Plaintiff brings this action as the assignee of her husband, one George E. Brightson. Prior to September, 1890, there had been a copartnership under the name of H. B. Claflin & Company. At about the time mentioned as a successor to said copartnership. there was organized a corporation known as the H. B. Claflin Company. Brightson, who had been in the employ of the copartnership, continued in the employ of the corporation and was permitted to and did subscribe for 200 shares of the capital stock issued by the latter at the price of $20,000. He did not pay for the stock which was issued to him and in his name, but instead gave his notes to the corporation therefor and the stock was left with and held by the corporation as security for the payment of said notes. The corporation apparently declared regular dividends at the rate of eight per cent per annum upon this stock, and down to 1902 by amicable arrangement these dividends were either paid to Brightson or applied on his indebtedness. In 1902 disagreements arose, Brightson was discharged from the corporation, and thereafter dividends declared on the stock, and which were represented by checks, were placed by the corporation in a special account and the checks held by it without application to Brightson’s indebtedness until these dividends amounted to between seven and eight thousand dollars.

*474 Defendant was the president of the corporation and in 1907 by a notice signed in the name of the corporation by himself he notified Brightson that at a given time and place there would be sold the stock theretofore pledged together with the rights to uncollected dividends since ' October 1st, 1902.” Apparently for the reason that there had been some claim by plaintiff of a prior assignment to her by her husband of his stock or rights thereunder, similar notice was also given to her. She responded with a communication in which, without admitting the legality of the notice or the right to sell the stock, she requested certain information. Brightson, without having made any prior communication, attended at the time and place of sale together with a representative of a brokerage house who bid off the stock and uncollected dividends as a single transaction and thereafter “ said sale was completed by the delivery by the H. B. Claflin Company of said stock certificates and uncollected dividends,” and by inference the proceeds of the sale were applied to the indebtedness against Brightson held by the corporation for which the defendant was acting. The findings do not show any relation between Brightson and the broker and do not indicate that the bid by the latter was through concert of action with the former or for his benefit. They do indicate that applying the dividends at their- - full amount and value, the stock was sold for less than' - '■ it was worth.

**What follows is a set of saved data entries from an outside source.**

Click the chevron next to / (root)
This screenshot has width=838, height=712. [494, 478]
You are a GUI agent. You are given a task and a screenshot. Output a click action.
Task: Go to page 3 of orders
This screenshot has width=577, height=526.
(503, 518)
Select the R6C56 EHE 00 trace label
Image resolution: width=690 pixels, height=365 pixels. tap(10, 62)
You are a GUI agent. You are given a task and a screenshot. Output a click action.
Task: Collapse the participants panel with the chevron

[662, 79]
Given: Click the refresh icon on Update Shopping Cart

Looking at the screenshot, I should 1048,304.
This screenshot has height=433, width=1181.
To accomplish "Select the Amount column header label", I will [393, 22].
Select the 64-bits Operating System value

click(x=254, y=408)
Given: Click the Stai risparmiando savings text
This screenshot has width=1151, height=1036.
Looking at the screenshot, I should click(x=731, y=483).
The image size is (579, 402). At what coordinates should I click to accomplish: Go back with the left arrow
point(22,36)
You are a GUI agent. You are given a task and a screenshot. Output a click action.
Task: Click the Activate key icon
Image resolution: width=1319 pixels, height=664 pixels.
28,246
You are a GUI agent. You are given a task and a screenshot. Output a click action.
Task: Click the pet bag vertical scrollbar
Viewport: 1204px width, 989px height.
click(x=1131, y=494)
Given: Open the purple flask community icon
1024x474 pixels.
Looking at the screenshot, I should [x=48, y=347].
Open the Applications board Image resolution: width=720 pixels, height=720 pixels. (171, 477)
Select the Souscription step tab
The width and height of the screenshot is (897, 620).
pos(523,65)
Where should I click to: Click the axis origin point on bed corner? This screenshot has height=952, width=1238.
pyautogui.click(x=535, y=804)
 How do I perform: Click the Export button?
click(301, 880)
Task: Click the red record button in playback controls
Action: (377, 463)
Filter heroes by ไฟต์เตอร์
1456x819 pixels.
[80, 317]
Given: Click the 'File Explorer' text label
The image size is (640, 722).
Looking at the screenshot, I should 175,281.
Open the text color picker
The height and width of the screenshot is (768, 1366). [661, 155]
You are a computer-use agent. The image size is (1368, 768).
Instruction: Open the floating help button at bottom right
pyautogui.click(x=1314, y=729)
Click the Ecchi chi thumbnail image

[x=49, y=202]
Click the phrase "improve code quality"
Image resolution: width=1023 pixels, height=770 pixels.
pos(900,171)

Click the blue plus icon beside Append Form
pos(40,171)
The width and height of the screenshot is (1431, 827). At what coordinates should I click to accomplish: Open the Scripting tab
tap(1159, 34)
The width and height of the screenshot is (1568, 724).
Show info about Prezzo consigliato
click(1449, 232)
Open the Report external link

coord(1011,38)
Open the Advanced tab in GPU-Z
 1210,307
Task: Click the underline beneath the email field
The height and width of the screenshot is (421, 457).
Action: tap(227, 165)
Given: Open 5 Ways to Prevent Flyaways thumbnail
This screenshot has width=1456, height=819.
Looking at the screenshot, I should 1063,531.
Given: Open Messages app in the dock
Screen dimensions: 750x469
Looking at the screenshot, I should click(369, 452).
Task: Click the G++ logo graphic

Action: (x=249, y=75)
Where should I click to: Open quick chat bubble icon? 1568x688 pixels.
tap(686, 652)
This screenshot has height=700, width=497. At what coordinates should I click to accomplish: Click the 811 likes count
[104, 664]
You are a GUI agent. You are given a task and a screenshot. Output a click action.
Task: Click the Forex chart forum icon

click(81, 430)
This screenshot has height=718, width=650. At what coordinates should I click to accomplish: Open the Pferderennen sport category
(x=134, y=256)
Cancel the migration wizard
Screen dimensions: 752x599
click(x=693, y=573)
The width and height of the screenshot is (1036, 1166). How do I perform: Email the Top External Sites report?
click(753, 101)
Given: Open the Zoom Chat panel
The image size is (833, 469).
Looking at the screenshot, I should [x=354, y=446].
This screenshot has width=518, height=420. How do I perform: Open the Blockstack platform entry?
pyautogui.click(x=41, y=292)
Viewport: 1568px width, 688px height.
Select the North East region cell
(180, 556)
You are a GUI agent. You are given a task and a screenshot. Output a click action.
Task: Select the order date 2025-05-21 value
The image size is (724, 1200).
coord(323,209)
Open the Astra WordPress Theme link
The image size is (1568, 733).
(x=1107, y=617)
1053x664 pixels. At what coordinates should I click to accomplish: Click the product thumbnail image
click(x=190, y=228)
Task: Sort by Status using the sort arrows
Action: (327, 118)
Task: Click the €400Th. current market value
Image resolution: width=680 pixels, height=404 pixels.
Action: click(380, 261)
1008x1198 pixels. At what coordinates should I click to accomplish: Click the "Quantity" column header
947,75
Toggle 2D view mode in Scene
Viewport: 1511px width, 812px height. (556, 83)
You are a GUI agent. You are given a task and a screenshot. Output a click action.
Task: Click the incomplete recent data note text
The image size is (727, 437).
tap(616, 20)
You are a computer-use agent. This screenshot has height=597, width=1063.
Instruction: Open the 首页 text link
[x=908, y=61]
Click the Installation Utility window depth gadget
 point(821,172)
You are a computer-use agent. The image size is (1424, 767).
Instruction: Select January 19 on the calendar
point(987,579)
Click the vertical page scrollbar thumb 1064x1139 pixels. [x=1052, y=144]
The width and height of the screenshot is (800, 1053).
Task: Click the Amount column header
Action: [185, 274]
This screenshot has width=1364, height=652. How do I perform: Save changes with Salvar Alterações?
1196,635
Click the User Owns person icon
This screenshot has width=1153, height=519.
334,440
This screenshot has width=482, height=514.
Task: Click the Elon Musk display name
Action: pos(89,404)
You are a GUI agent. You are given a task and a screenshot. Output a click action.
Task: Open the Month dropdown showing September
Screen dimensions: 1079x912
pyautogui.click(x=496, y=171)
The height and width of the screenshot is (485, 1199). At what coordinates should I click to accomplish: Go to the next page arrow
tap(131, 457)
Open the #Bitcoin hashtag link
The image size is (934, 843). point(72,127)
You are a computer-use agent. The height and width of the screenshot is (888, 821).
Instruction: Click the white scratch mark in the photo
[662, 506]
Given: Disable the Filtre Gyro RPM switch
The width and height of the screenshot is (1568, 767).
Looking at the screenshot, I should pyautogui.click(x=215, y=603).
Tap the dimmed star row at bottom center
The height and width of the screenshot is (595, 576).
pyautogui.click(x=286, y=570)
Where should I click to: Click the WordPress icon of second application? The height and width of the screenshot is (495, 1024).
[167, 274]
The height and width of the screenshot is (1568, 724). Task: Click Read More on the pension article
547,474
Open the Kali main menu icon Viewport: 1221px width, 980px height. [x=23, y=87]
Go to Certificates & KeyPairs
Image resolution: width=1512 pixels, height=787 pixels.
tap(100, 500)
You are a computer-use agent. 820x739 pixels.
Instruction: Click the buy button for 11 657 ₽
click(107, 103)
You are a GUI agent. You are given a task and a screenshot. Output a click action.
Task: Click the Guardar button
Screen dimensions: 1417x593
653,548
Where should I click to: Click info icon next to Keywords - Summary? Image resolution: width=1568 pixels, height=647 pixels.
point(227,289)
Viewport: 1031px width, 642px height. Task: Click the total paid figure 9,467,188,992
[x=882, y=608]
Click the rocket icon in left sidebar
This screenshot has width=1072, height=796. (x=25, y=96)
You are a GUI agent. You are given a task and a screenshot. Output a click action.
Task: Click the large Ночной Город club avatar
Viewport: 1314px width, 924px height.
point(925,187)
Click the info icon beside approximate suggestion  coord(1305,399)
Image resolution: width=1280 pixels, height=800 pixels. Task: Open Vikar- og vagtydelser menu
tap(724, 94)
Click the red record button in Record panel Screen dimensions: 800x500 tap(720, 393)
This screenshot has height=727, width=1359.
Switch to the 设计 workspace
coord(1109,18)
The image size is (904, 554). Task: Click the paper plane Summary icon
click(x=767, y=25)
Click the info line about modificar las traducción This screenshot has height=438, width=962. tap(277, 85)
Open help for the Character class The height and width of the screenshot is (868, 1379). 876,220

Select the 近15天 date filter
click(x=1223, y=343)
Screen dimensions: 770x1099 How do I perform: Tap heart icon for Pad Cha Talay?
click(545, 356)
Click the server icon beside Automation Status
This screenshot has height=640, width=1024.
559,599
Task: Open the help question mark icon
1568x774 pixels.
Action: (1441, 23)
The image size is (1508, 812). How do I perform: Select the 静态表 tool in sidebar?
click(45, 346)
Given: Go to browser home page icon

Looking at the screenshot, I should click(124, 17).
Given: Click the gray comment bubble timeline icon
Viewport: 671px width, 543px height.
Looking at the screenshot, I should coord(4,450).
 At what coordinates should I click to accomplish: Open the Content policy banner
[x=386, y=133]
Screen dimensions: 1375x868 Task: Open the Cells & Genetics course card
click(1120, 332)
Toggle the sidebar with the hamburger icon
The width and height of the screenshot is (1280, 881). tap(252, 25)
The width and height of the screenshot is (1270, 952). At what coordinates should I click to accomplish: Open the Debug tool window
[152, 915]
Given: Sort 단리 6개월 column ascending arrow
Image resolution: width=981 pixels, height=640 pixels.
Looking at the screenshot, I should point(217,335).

It is found in respect of both plaintiff and her husband that neither one either at the time of sale or previous thereto protested or asserted “ that the methód of realizing upon the' uncollected dividends by selling a right to them was unauthorized or wrongful,” and on these findings the conclusion of law is reached that the plaintiff by her failure and the failure of her assignor, George E. Brightson, to protest or to assert that the method of realizing upon the uncollected dividends by *475 selling a right to them was unauthorized or wrongful has lost by waiver or acquiescence the right, if any, to object to said sale of said dividends and of said stock.”

Plaintiff’s rights are based upon and measured by an assignment to her by her husband subsequent to this sale of all of his claims against the defendant by reason of the alleged conversion of "said stock and dividends upon this sale. While there are suggestions of and arguments based upon some supposed assignment by Brightson to his wife prior to said sale, that fact if it existed is not before us by a finding or in any other proper manner.

We think that the defendant was guilty of conversion. If it would have been unlawful for his principal, the pledgee, to do the acts which he did then he was not protected and his conduct was unlawful.

It is well settled that under ordinary circumstances it is the right of a pledgee of stock to collect dividends declared thereon and that it is his duty to apply them to the reduction of the indebtedness for which the stock is held as security. He represents not only his own interests as pledgee but also holds a duty to the pledgor. (Guaranty Co. v. East Rome Town Co., 96 Ga. 511, 513; McAulay v. Moody, 128 Cal. 202; Maxwell v. National Bank, 70 So. Car. 532; Reid v. Caldwell, 120 Ga. 718; Union Trust Co. v. Hasseltine, 200 Mass. 414, 417; Meredith Vil. Savings Bank v. Marshall, 68 N. H. 417; Gillet v. Bank of America, 160 N. Y. 549, 560.)

Where a dividend has been declared on stock but has not yet become payable a proper sale of the stock would necessarily be made with the forthcoming dividend still on it. But where dividends declared have been paid and have passed into the possession of the pledgee they are not a subject of sale. These dividends have been detached from the stock and at least under such circum *476 stances'as are disclosed in this case have become cash or the equivalent of cash. The dividends which we are considering here were declared by the pledgee itself; they had come off from the stock long before the sale and their complete detachment therefrom and their conversion into cash or the equivalent thereof is sufficiently indicated by the fact that the corporation had issued checks for these dividends and which checks were at the time of the sale in its possession as pledgee. There is no principle of law or common sense which authorizes a pledgee to sell cash at a public auction. It is his duty to apply it to the reduction of the indebtedness as security for which the stock is held off from which the dividends have come. This rule is sufficiently established in this state by the case of Wheeler v. Newbould (16 N. Y. 392) where it was held that it was the duty of a pledgee to collect notes and mortgages and not sell them at auction. It is true that that action was not one of conversion.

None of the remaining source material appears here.